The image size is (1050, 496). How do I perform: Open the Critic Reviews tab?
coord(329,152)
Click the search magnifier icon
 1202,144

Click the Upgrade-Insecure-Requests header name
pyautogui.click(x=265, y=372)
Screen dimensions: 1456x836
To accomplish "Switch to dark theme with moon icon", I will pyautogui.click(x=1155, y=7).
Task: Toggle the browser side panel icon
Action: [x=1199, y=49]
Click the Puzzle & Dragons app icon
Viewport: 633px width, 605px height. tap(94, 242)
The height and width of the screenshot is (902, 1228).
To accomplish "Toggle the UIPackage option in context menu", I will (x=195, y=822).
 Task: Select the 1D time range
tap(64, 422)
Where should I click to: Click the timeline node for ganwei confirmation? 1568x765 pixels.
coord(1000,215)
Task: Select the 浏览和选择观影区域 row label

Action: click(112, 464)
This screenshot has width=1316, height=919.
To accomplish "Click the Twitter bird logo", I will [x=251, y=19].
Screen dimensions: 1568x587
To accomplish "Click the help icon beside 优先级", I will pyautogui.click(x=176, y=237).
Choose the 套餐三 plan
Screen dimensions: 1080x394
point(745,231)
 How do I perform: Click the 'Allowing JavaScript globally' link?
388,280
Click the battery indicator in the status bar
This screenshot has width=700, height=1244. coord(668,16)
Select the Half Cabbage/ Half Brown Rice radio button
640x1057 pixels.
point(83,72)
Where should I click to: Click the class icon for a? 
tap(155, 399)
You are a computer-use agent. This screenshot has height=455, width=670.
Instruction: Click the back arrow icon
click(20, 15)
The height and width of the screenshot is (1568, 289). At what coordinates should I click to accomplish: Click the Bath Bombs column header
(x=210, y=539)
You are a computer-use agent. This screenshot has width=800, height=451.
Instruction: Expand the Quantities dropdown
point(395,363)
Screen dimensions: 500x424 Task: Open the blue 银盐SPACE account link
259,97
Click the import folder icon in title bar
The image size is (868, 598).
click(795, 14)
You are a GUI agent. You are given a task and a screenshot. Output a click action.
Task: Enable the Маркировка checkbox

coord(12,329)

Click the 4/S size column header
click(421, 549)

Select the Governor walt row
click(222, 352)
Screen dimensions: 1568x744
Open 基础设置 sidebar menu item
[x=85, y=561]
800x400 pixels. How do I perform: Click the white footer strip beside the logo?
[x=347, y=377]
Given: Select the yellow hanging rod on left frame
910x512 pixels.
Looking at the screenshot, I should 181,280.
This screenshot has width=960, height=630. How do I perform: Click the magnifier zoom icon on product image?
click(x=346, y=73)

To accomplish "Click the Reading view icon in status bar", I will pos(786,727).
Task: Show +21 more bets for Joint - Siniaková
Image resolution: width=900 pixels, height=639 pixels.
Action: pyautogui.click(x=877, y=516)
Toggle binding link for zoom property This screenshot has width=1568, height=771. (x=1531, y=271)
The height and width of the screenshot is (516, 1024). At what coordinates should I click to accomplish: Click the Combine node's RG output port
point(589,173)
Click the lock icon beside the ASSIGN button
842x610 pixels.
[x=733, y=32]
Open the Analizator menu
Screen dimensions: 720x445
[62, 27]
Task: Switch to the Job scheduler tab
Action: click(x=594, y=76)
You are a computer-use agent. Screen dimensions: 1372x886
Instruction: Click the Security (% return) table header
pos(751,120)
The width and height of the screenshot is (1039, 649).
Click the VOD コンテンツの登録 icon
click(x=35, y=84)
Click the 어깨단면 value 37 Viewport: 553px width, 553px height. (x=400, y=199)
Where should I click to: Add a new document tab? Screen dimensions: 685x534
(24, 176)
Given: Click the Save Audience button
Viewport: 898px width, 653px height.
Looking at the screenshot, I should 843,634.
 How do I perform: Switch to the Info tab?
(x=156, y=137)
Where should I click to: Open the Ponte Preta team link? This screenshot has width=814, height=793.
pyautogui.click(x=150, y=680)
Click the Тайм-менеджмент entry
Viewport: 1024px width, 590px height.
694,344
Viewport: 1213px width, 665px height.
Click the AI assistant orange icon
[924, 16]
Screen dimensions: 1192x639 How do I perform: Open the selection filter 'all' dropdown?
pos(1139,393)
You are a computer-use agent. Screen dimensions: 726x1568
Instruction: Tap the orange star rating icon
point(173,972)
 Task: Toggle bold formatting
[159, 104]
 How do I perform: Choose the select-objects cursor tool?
---------------
The entries above must be copied verbatim. Leave none out.

§ WRITTEN SOLUTION:
The image size is (1050, 496). How do I perform: Open the Critic Reviews tab?
coord(329,152)
Click the search magnifier icon
 1202,144

Click the Upgrade-Insecure-Requests header name
pyautogui.click(x=265, y=372)
Screen dimensions: 1456x836
To accomplish "Switch to dark theme with moon icon", I will pyautogui.click(x=1155, y=7).
Task: Toggle the browser side panel icon
Action: [x=1199, y=49]
Click the Puzzle & Dragons app icon
Viewport: 633px width, 605px height. tap(94, 242)
The height and width of the screenshot is (902, 1228).
To accomplish "Toggle the UIPackage option in context menu", I will (x=195, y=822).
 Task: Select the 1D time range
tap(64, 422)
Where should I click to: Click the timeline node for ganwei confirmation? 1568x765 pixels.
coord(1000,215)
Task: Select the 浏览和选择观影区域 row label

Action: click(112, 464)
This screenshot has width=1316, height=919.
To accomplish "Click the Twitter bird logo", I will [x=251, y=19].
Screen dimensions: 1568x587
To accomplish "Click the help icon beside 优先级", I will pyautogui.click(x=176, y=237).
Choose the 套餐三 plan
Screen dimensions: 1080x394
point(745,231)
 How do I perform: Click the 'Allowing JavaScript globally' link?
388,280
Click the battery indicator in the status bar
This screenshot has width=700, height=1244. coord(668,16)
Select the Half Cabbage/ Half Brown Rice radio button
640x1057 pixels.
point(83,72)
Where should I click to: Click the class icon for a? 
tap(155, 399)
You are a computer-use agent. This screenshot has height=455, width=670.
Instruction: Click the back arrow icon
click(20, 15)
The height and width of the screenshot is (1568, 289). At what coordinates should I click to accomplish: Click the Bath Bombs column header
(x=210, y=539)
You are a computer-use agent. This screenshot has width=800, height=451.
Instruction: Expand the Quantities dropdown
point(395,363)
Screen dimensions: 500x424 Task: Open the blue 银盐SPACE account link
259,97
Click the import folder icon in title bar
The image size is (868, 598).
click(795, 14)
You are a GUI agent. You are given a task and a screenshot. Output a click action.
Task: Enable the Маркировка checkbox

coord(12,329)

Click the 4/S size column header
click(421, 549)

Select the Governor walt row
click(222, 352)
Screen dimensions: 1568x744
Open 基础设置 sidebar menu item
[x=85, y=561]
800x400 pixels. How do I perform: Click the white footer strip beside the logo?
[x=347, y=377]
Given: Select the yellow hanging rod on left frame
910x512 pixels.
Looking at the screenshot, I should 181,280.
This screenshot has width=960, height=630. How do I perform: Click the magnifier zoom icon on product image?
click(x=346, y=73)

To accomplish "Click the Reading view icon in status bar", I will pos(786,727).
Task: Show +21 more bets for Joint - Siniaková
Image resolution: width=900 pixels, height=639 pixels.
Action: pyautogui.click(x=877, y=516)
Toggle binding link for zoom property This screenshot has width=1568, height=771. (x=1531, y=271)
The height and width of the screenshot is (516, 1024). At what coordinates should I click to accomplish: Click the Combine node's RG output port
point(589,173)
Click the lock icon beside the ASSIGN button
842x610 pixels.
[x=733, y=32]
Open the Analizator menu
Screen dimensions: 720x445
[62, 27]
Task: Switch to the Job scheduler tab
Action: click(x=594, y=76)
You are a computer-use agent. Screen dimensions: 1372x886
Instruction: Click the Security (% return) table header
pos(751,120)
The width and height of the screenshot is (1039, 649).
Click the VOD コンテンツの登録 icon
click(x=35, y=84)
Click the 어깨단면 value 37 Viewport: 553px width, 553px height. (x=400, y=199)
Where should I click to: Add a new document tab? Screen dimensions: 685x534
(24, 176)
Given: Click the Save Audience button
Viewport: 898px width, 653px height.
Looking at the screenshot, I should 843,634.
 How do I perform: Switch to the Info tab?
(x=156, y=137)
Where should I click to: Open the Ponte Preta team link? This screenshot has width=814, height=793.
pyautogui.click(x=150, y=680)
Click the Тайм-менеджмент entry
Viewport: 1024px width, 590px height.
694,344
Viewport: 1213px width, 665px height.
Click the AI assistant orange icon
[924, 16]
Screen dimensions: 1192x639 How do I perform: Open the selection filter 'all' dropdown?
pos(1139,393)
You are a computer-use agent. Screen dimensions: 726x1568
Instruction: Tap the orange star rating icon
point(173,972)
 Task: Toggle bold formatting
[159, 104]
 How do I perform: Choose the select-objects cursor tool?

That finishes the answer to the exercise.